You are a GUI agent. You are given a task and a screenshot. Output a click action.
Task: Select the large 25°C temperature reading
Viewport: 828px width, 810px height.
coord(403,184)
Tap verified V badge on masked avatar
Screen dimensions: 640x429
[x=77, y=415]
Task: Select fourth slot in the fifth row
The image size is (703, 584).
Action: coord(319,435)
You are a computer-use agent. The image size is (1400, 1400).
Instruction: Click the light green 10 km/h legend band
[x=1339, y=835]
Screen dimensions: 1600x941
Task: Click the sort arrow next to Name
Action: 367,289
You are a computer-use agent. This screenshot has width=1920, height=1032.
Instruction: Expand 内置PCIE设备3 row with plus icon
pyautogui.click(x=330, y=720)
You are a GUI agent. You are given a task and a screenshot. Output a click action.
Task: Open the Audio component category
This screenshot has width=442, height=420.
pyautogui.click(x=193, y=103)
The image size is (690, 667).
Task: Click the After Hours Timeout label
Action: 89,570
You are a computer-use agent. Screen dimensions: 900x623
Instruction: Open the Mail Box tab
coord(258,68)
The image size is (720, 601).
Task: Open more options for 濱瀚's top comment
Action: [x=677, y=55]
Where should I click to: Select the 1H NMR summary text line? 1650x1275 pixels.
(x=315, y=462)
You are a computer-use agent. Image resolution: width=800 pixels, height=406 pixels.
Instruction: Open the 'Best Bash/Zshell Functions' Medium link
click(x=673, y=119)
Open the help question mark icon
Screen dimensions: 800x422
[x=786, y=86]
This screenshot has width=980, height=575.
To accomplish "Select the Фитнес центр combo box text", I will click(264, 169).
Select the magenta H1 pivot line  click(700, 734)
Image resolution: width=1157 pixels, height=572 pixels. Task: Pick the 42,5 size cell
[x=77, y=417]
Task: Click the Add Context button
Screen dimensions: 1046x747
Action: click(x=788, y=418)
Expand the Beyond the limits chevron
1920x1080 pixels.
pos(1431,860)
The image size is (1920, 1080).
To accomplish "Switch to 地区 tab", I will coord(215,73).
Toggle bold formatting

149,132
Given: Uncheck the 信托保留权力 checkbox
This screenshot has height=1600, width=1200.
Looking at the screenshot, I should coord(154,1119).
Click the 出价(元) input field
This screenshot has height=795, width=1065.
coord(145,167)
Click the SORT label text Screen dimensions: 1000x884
===============
Exercise objective: Out of the data above, transcribe exactly and only the lines starting with the line that has "Instruction: Click the" and going on through the line that has "You are a computer-use agent. This", both included.

Result:
Instruction: Click the light green 10 km/h legend band
[x=1339, y=835]
Screen dimensions: 1600x941
Task: Click the sort arrow next to Name
Action: 367,289
You are a computer-use agent. This screenshot has width=1920, height=1032.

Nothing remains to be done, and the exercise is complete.